======== Selected passage

Many tests are crashing on WebKit Android |
|||||||||||
Issue descriptionMany tests are crashing on WebKit Android after landing https://chromium-review.googlesource.com/c/chromium/src/+/1128207. https://ci.chromium.org/buildbot/chromium.webkit/WebKit%20Android%20%28Nexus4%29/ I think that the problem is: SwiftShader is not yet enabled on some CPU used in Android (https://cs.chromium.org/chromium/src/ui/gl/BUILD.gn?type=cs&q=enable_swiftshader&sq=package:chromium&g=0&l=14) but the CL was landed assuming that SwiftShader is available on all platforms. Given the scale of the CL, it's hard for me to revert it. Would you mind handling this asap? CCed a couple of reviewers of the CL. Thanks!
,
Aug 17
Assigning to capn@ since I'm on vacation next week. Why aren't we using the hardware GPU on those devices? There should be no reason to use SwiftShader on Android, except if it's being emulated on Linux, which should be supported.

================
======== Given data

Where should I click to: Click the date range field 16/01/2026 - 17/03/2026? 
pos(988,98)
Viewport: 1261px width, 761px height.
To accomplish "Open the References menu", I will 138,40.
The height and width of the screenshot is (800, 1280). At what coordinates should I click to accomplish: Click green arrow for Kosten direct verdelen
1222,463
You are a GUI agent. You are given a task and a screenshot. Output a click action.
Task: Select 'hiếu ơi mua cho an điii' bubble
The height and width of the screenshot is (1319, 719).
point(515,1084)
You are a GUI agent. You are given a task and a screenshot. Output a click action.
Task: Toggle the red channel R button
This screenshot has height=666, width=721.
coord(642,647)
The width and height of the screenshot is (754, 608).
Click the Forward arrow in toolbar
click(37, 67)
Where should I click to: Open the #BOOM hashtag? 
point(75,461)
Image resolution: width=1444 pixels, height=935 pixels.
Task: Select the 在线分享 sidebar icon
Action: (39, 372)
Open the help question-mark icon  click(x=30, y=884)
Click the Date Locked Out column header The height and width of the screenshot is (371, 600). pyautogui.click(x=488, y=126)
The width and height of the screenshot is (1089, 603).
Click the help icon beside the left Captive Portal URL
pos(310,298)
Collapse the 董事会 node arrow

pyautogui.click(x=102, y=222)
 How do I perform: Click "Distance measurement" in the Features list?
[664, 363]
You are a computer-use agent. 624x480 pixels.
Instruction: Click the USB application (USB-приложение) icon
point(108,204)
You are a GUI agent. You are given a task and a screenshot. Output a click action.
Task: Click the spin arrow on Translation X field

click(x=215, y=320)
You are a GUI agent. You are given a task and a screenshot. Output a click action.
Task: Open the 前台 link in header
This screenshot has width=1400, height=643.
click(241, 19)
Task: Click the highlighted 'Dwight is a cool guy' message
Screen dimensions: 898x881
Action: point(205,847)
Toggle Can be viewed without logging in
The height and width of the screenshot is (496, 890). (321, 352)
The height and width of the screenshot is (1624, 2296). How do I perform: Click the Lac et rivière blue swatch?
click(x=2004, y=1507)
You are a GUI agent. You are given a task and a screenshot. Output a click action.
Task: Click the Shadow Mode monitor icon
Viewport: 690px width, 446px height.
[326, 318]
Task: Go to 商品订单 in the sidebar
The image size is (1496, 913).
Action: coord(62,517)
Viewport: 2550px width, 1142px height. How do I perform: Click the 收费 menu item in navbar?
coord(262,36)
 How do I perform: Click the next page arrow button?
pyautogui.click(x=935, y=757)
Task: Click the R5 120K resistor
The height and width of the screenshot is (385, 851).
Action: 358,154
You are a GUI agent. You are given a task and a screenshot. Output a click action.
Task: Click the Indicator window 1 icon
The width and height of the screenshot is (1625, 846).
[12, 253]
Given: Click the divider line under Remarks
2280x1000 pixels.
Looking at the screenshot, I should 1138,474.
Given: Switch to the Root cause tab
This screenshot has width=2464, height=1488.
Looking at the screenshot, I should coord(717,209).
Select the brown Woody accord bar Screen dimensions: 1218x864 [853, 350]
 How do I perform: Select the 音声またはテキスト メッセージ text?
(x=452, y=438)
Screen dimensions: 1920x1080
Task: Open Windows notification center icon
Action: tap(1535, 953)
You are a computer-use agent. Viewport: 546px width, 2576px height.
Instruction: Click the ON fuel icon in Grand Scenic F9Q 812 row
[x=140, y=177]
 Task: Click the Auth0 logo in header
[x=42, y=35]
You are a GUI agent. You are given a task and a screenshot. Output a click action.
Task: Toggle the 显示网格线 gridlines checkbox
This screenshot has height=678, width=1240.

================

# Stated goal
Can you sum up the issue thread about crashing WebKit Android tests in two sentences? The rows have no role here.

# Written response
Many tests began crashing on WebKit Android after a change landed that assumed SwiftShader is available on all platforms, though the reporter thinks it is not yet enabled on some CPUs used in Android and finds the change hard to revert given its scale. An Aug 17 reply assigns the issue to capn@ and asks why the hardware GPU isn't used on those devices, saying there is no reason to use SwiftShader on Android except when it is emulated on Linux.